— start Given passage —
It should be slightly lower than that. We never have 255 classes,
because clases get merged. On a system with chain size of 10 we
have 141 classes, with chain size of 8 it's 119 and chain size of
16 gives us 192 size classes.

> >  enum fullness_group {
> > -       ZS_EMPTY,
> > -       ZS_ALMOST_EMPTY,
> > -       ZS_ALMOST_FULL,
> > -       ZS_FULL,
> > +       ZS_USAGE_0,
> > +       ZS_USAGE_10,
> > +       ZS_USAGE_20,
> > +       ZS_USAGE_30,
> > +       ZS_USAGE_40,
> > +       ZS_USAGE_50,
> > +       ZS_USAGE_60,
> > +       ZS_USAGE_70,
> > +       ZS_USAGE_80,
> > +       ZS_USAGE_90,
> > +       ZS_USAGE_99,
> > +       ZS_USAGE_100,
> >         NR_ZS_FULLNESS,
> >  };
> >
> 
> Is there a reason why this can't be done with something like #define
> FULLNESS_GROUPS 10? We can make sure during build that (100 %
> FULLNESS_GROUPS == 0) to make our lives easier. I feel like the code
> will be much more concise and easier to navigate, instead of multiple
> enums and static arrays.

I wanted to keep things the way they are to make reviews simpler.
We probably can do something more "disruptive" in a separate patch.
Sergey Senozhatsky Feb. 10, 2023, 4:24 a.m. UTC | #3
On (23/02/07 10:47), Sergey Senozhatsky wrote:
> > >  enum fullness_group {
> > > -       ZS_EMPTY,
> > > -       ZS_ALMOST_EMPTY,
> > > -       ZS_ALMOST_FULL,
> > > -       ZS_FULL,
> > > +       ZS_USAGE_0,
> > > +       ZS_USAGE_10,
> > > +       ZS_USAGE_20,
> > > +       ZS_USAGE_30,
> > > +       ZS_USAGE_40,
> > > +       ZS_USAGE_50,
> > > +       ZS_USAGE_60,
> > > +       ZS_USAGE_70,
> > > +       ZS_USAGE_80,
> > > +       ZS_USAGE_90,
> > > +       ZS_USAGE_99,
> > > +       ZS_USAGE_100,
> > >         NR_ZS_FULLNESS,
> > >  };
> > >
> > 
> > Is there a reason why this can't be done with something like #define
> > FULLNESS_GROUPS 10? We can make sure during build that (100 %
> > FULLNESS_GROUPS == 0) to make our lives easier. I feel like the code
> > will be much more concise and easier to navigate, instead of multiple
> > enums and static arrays.
> 
> I wanted to keep things the way they are to make reviews simpler.
— end Given passage —
• _Objective A_: Using the patch discussion, explain why the reply keeps the separate ZS_USAGE enum values instead of switching to something like "#define FULLNESS_GROUPS 10", as the reviewer suggests.
• _Objective B_: Extend the patch discussion past its final line, writing what could plausibly come next in the thread.
— start Material shown —
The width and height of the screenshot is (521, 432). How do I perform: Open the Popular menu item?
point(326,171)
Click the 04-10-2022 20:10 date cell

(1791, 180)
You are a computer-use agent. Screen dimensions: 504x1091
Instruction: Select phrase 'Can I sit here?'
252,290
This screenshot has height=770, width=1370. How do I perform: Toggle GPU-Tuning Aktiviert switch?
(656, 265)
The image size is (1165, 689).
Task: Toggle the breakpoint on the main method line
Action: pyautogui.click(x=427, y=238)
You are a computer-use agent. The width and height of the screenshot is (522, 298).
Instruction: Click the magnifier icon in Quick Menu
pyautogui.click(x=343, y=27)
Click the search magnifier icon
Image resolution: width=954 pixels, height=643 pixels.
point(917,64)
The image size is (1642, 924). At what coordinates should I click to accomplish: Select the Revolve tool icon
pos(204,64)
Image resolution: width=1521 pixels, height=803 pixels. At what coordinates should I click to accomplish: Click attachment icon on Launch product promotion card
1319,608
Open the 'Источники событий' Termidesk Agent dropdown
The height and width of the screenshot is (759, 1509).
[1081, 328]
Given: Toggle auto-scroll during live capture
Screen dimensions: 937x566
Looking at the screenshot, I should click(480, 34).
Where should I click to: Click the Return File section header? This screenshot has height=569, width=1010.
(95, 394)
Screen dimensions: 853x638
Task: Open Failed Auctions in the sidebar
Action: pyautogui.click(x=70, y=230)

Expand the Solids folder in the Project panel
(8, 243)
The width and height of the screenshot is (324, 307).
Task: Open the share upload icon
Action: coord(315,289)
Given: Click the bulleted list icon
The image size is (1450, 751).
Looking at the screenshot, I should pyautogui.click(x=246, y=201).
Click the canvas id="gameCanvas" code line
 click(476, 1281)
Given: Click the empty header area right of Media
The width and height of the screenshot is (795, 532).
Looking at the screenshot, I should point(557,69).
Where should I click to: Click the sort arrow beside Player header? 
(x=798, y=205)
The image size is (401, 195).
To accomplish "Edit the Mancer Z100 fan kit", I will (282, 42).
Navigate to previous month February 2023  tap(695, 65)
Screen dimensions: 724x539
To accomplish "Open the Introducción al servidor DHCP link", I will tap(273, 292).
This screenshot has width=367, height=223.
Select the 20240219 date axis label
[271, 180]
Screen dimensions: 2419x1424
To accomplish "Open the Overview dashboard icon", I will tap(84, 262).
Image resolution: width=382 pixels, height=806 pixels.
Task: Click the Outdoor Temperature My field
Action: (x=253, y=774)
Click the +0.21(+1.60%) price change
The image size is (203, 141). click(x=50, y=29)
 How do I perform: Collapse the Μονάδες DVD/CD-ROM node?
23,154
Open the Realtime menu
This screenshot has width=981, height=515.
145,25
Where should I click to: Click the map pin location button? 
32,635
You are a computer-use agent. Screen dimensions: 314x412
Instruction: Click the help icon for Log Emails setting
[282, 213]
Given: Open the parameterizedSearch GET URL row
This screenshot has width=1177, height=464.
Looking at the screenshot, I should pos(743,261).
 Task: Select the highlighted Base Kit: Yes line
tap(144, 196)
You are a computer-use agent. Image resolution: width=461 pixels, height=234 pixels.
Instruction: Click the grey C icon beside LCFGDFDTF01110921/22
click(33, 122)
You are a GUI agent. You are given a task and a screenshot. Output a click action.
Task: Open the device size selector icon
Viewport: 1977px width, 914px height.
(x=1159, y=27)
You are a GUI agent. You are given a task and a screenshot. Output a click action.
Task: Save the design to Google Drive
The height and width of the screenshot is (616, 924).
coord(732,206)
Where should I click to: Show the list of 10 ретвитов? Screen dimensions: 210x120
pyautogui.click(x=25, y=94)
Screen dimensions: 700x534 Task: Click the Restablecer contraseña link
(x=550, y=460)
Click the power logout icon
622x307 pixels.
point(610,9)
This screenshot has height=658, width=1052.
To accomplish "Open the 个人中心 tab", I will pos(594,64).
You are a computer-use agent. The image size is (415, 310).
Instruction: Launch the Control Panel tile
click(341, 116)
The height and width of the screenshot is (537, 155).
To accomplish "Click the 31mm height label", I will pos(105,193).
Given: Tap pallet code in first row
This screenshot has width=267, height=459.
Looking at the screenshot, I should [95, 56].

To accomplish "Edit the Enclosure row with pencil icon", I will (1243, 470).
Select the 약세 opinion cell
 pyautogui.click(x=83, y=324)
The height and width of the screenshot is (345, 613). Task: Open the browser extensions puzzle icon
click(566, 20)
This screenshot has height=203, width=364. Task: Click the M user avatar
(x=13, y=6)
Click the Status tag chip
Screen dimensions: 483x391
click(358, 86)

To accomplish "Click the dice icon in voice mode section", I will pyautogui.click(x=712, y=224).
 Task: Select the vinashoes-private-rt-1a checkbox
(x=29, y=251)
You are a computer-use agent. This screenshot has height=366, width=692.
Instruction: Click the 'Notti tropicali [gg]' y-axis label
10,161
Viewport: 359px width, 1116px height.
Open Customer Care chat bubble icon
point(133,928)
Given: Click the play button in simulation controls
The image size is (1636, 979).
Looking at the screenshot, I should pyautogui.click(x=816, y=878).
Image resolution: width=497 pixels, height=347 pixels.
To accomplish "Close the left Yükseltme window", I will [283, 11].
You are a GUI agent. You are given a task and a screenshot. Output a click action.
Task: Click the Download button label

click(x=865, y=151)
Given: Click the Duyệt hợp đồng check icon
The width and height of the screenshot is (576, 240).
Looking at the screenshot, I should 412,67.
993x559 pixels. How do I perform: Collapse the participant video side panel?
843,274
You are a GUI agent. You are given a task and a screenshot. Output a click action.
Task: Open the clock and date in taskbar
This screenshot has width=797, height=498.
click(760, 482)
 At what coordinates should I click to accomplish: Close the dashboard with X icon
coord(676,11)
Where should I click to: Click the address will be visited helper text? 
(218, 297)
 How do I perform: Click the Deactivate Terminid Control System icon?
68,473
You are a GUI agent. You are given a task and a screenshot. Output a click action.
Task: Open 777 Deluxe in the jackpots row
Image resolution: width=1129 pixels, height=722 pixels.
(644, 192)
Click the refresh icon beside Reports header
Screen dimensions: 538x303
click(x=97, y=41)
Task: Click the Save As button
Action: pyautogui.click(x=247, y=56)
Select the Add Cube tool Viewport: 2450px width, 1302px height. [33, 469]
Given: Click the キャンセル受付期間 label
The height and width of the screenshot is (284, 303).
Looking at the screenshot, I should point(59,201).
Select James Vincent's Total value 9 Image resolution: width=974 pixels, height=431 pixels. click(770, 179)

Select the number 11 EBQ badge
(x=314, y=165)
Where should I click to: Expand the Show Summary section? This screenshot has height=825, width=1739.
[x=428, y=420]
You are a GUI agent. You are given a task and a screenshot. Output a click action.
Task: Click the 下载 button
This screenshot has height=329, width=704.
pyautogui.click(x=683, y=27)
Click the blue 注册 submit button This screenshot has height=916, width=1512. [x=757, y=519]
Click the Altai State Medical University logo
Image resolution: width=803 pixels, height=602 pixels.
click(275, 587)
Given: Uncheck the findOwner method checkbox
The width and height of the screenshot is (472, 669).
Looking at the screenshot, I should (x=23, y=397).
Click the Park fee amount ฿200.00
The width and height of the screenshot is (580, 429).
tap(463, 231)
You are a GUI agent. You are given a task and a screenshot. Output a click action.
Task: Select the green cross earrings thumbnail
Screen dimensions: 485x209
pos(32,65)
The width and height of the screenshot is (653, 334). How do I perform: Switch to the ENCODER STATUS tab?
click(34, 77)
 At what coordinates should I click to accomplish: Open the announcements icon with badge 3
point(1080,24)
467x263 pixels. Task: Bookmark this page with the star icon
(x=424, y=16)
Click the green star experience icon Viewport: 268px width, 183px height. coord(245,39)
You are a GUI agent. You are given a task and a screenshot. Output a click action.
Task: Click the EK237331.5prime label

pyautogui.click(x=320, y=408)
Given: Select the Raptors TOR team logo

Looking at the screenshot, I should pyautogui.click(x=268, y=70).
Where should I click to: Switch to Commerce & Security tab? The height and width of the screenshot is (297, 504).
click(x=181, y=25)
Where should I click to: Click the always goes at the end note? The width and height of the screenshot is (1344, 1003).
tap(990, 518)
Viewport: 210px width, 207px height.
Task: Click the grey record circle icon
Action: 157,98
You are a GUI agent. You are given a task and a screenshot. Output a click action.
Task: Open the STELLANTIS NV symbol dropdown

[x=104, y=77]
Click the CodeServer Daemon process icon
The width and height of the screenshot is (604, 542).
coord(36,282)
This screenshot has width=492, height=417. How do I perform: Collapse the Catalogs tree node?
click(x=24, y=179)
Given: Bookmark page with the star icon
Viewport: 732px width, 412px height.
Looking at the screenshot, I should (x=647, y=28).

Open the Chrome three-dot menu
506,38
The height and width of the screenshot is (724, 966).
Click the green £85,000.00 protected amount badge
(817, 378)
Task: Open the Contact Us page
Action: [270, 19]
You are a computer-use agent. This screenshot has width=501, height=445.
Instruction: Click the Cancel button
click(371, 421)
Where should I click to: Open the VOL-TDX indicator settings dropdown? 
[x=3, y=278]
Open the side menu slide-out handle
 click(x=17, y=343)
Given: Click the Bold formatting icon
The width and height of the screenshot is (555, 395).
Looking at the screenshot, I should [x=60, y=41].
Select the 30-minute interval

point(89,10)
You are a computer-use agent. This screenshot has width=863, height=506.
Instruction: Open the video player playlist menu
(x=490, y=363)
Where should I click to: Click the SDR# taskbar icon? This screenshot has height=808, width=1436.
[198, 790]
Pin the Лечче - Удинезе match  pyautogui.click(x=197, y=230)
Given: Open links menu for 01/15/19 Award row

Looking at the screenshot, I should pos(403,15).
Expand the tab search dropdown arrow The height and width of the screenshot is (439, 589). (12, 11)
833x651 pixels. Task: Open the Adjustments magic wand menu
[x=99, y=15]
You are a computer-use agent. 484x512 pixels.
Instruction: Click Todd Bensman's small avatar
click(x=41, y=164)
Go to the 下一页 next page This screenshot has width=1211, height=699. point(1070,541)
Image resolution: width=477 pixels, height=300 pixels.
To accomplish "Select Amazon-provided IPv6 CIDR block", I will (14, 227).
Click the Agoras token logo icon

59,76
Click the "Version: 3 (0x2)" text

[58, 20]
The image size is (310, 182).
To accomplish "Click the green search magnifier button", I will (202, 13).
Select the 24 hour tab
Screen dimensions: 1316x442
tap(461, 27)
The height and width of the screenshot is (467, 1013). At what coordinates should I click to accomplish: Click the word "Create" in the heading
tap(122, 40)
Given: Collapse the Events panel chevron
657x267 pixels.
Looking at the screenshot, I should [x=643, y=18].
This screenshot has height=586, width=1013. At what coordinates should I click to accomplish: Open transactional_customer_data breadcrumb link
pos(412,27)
— end Material shown —
• _Expected answer A_: The author wanted to keep things the way they are so that reviews would be simpler. A more "disruptive" change could come later in a separate patch.

• _Expected answer B_:
> We probably can do something more "disruptive" in a separate patch.

Forgot to mention, I was also thinking about extending zsmalloc stats
file and providing values for each fullness group per class, as opposed
to current ALMOST_EMPTY and ALMOST_FULL stats, which don't tell much.

I can get rid of static const arrays and pass "begin / end" group IDs to
functions that iterate fullness lists and pick the first head page, but
I think that enum values will stay.
Yosry Ahmed Feb. 10, 2023, 4:25 a.m. UTC | #4
On Thu, Feb 9, 2023 at 8:24 PM Sergey Senozhatsky
<senozhatsky@chromium.org> wrote:
>
> On (23/02/07 10:47), Sergey Senozhatsky wrote:
> > > >  enum fullness_group {
> > > > -       ZS_EMPTY,
> > > > -       ZS_ALMOST_EMPTY,
> > > > -       ZS_ALMOST_FULL,
> > > > -       ZS_FULL,
> > > > +       ZS_USAGE_0,
> > > > +       ZS_USAGE_10,
> > > > +       ZS_USAGE_20,
> > > > +       ZS_USAGE_30,
> > > > +       ZS_USAGE_40,
> > > > +       ZS_USAGE_50,
> > > > +       ZS_USAGE_60,
> > > > +       ZS_USAGE_70,
> > > > +       ZS_USAGE_80,
> > > > +       ZS_USAGE_90,
> > > > +       ZS_USAGE_99,
> > > > +       ZS_USAGE_100,
> > > >         NR_ZS_FULLNESS,
> > > >  };
> > > >
> > >
> > > Is there a reason why this can't be done with something like #define
> > > FULLNESS_GROUPS 10? We can make sure during build that (100 %
> > > FULLNESS_GROUPS == 0) to make our lives easier. I feel like the code
> > > will be much more concise and easier to navigate, instead of multiple
> > > enums and static arrays.
> >
> > I wanted to keep things the way they are to make reviews simpler.
> > We probably can do something more "disruptive" in a separate patch.
>
> Forgot to mention, I was also thinking about extending zsmalloc stats
> file and providing values for each fullness group per class, as opposed
> to current ALMOST_EMPTY and ALMOST_FULL stats, which don't tell much.

Makes sense.

>
> I can get rid of static const arrays and pass "begin / end" group IDs to
> functions that iterate fullness lists and pick the first head page, but
> I think that enum values will stay.

Do they have to stay for a technical reason or just to make reviews simpler?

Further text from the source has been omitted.